======== Input data

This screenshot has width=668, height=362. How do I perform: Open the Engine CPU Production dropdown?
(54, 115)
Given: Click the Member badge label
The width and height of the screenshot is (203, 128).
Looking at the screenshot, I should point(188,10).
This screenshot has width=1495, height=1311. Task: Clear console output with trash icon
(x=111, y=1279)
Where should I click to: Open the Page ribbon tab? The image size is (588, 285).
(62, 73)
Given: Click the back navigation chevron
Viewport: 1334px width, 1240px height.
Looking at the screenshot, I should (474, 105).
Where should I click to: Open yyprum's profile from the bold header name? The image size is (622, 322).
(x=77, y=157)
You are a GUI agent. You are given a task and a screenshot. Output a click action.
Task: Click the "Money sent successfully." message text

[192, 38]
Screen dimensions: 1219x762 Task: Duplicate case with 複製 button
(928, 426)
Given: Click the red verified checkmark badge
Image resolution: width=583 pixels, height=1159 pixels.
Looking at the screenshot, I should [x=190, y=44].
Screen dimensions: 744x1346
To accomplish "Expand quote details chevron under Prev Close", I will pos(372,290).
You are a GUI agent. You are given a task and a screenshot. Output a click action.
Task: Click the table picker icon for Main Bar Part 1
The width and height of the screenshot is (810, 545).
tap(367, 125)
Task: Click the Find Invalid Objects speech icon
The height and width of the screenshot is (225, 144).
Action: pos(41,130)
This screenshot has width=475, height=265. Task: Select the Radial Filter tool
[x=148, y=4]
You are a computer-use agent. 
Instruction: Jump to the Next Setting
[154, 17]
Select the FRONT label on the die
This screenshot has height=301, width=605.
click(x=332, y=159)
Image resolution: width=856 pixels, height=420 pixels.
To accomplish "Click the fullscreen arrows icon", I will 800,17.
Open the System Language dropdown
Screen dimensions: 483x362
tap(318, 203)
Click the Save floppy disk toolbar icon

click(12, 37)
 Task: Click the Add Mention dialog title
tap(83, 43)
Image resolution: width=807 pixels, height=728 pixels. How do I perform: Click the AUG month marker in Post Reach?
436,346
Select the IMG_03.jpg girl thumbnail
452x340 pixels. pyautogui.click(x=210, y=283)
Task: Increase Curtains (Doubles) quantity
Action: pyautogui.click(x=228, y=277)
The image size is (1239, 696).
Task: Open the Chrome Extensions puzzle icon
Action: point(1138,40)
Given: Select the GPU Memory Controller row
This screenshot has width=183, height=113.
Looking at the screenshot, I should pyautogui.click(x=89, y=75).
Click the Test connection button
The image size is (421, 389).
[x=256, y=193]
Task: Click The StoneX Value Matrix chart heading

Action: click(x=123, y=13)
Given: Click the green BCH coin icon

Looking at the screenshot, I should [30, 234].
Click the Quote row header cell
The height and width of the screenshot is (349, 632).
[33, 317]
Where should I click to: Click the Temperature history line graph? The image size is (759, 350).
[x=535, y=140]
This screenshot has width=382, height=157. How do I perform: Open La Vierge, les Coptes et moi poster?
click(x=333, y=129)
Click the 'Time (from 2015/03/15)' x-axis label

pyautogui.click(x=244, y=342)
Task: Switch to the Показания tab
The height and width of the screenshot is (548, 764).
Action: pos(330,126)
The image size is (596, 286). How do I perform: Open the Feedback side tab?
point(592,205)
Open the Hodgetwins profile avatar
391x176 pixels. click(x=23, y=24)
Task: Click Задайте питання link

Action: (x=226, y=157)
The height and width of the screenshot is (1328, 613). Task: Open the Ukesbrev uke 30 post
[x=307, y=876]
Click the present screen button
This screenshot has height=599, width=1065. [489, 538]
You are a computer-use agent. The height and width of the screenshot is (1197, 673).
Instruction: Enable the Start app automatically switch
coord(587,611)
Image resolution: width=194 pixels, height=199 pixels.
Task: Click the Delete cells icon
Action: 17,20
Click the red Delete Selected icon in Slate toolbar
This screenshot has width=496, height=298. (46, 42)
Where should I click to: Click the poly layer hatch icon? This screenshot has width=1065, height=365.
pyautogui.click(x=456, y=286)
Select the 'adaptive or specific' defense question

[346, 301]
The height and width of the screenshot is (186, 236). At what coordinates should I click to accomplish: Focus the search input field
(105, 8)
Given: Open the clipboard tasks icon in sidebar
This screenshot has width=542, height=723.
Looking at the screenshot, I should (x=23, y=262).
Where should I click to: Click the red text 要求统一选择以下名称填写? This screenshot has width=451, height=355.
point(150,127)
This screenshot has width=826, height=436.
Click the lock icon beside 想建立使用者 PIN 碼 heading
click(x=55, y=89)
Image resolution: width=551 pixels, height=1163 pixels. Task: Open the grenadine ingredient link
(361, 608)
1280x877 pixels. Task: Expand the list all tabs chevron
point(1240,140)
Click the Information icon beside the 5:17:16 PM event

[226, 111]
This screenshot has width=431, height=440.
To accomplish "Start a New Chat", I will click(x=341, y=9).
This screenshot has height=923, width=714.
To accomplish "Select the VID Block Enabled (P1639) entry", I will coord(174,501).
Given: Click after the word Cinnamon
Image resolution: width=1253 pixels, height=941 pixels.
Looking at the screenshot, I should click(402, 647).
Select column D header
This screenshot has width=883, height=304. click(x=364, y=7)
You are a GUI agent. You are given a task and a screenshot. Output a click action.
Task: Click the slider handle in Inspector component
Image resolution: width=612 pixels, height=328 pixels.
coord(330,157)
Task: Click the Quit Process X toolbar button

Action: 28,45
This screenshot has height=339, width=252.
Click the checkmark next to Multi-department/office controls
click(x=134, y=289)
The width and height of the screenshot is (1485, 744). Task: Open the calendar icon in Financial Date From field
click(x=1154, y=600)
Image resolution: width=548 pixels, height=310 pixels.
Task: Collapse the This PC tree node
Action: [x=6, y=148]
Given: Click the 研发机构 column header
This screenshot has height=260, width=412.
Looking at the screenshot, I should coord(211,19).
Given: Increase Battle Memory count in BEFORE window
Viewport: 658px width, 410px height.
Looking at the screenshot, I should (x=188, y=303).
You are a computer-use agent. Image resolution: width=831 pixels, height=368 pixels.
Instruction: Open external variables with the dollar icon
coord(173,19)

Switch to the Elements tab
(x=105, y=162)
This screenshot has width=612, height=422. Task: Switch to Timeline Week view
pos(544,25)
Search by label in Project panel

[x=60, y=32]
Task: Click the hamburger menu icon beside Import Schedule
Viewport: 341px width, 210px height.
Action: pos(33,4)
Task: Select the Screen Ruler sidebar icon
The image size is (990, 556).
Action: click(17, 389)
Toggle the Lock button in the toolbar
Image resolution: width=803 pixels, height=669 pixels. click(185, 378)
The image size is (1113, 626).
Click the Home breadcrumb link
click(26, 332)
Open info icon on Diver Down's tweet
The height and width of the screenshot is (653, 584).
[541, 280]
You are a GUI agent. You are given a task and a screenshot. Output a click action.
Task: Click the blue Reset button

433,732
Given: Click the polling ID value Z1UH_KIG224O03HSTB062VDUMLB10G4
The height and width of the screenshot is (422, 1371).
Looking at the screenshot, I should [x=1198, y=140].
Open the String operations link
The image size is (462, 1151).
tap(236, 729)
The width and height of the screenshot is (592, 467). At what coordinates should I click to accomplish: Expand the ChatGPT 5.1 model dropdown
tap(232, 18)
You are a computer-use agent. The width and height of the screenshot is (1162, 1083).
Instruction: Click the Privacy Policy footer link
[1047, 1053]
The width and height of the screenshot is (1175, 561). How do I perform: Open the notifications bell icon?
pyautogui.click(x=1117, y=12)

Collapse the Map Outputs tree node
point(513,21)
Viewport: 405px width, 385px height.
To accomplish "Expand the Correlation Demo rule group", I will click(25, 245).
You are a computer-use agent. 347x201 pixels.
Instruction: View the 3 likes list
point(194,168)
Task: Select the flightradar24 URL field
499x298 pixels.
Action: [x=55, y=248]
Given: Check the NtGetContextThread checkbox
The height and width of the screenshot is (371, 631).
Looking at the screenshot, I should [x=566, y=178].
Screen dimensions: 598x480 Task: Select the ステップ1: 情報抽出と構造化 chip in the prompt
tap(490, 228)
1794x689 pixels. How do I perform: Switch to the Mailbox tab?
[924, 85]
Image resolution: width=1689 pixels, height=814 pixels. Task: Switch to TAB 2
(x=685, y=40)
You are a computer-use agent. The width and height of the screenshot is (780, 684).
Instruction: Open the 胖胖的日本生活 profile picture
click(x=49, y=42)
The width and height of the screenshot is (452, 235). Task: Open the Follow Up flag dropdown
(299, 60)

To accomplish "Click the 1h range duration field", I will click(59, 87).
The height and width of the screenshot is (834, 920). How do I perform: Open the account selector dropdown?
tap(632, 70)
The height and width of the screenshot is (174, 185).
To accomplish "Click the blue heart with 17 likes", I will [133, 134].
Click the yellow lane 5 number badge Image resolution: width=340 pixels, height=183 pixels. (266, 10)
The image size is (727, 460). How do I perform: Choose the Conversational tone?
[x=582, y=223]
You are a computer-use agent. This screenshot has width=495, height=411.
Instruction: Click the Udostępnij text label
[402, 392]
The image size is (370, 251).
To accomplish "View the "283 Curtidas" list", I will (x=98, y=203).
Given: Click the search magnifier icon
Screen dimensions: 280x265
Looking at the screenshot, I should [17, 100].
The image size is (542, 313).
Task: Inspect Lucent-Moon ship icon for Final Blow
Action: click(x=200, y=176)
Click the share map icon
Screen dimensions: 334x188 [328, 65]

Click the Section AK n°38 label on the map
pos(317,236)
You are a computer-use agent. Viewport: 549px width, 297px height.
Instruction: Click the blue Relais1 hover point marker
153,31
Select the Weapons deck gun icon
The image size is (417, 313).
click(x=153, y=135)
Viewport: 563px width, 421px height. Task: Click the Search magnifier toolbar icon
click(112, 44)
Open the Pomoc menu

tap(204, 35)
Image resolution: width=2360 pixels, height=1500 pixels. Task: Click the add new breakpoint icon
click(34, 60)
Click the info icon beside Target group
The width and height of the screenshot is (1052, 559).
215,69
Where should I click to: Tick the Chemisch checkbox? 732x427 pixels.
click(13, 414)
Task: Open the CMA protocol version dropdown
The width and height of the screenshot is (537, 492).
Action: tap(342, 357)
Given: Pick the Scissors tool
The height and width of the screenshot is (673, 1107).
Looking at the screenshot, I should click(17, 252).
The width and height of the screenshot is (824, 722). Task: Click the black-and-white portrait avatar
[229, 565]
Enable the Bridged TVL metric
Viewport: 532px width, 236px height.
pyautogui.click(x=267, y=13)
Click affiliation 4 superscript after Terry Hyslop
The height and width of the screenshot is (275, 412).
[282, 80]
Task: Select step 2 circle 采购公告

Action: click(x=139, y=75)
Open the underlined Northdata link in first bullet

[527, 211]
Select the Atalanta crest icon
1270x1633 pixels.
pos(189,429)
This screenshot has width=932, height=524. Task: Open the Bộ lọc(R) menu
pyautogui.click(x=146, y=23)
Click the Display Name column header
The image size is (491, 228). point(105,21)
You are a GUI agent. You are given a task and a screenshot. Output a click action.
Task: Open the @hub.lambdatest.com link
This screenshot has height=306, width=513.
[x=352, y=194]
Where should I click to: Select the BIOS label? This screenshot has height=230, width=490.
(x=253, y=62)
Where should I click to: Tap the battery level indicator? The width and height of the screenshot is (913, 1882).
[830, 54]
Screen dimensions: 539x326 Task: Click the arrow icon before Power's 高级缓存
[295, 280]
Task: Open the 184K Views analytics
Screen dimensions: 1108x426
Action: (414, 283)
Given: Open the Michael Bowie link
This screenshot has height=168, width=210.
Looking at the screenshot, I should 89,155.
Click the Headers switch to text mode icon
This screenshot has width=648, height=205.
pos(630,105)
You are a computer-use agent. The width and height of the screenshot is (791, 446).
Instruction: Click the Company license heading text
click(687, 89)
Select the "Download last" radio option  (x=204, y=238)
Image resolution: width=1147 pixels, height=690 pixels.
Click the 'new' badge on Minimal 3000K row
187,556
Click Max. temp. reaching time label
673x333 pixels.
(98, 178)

================

Your task is to copy each line of the entries that includes the word "after".

Solution to the exercise>
Given: Click after the word Cinnamon
Click affiliation 4 superscript after Terry Hyslop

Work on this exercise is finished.